Die Dienststatusprüfung ist ein systematischer Vorgang zur Verifizierung der Betriebsbereitschaft und Funktionalität installierter Hintergrunddienste. Sie bildet eine Schutzschicht gegen Ausfälle durch inaktive oder abgestürzte Dienste. Durch periodische Abfragen wird sichergestellt dass alle sicherheitsrelevanten Prozesse wie Firewalls oder Antiviren-Scanner aktiv sind. Diese Prüfung ist ein zentrales Element der proaktiven Systemüberwachung.
Funktion
Die Prüfung erfolgt durch den Vergleich des aktuellen Prozessstatus mit einem vordefinierten Sollzustand. Bei einer Diskrepanz leitet das System Wiederherstellungsmaßnahmen ein oder alarmiert das Sicherheitspersonal.
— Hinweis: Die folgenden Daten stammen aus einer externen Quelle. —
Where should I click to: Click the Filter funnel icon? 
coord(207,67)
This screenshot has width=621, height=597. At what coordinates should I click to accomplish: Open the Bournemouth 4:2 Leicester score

Die Protokollierung der Prüfergebnisse ermöglicht eine statistische Auswertung der Systemzuverlässigkeit über einen längeren Zeitraum.
Architektur
Das System nutzt einen Überwachungs-Daemon der in festgelegten Intervallen Signale an die Zielprozesse sendet. Die Kommunikation erfolgt über gesicherte Kanäle um die Integrität der Statusmeldung zu gewährleisten. Eine hierarchische Struktur erlaubt die Überprüfung von Abhängigkeiten zwischen verschiedenen Diensten.
Etymologie
Der Begriff setzt sich aus den Wörtern für Dienst und Status sowie dem althochdeutschen Wort für Prüfung zusammen.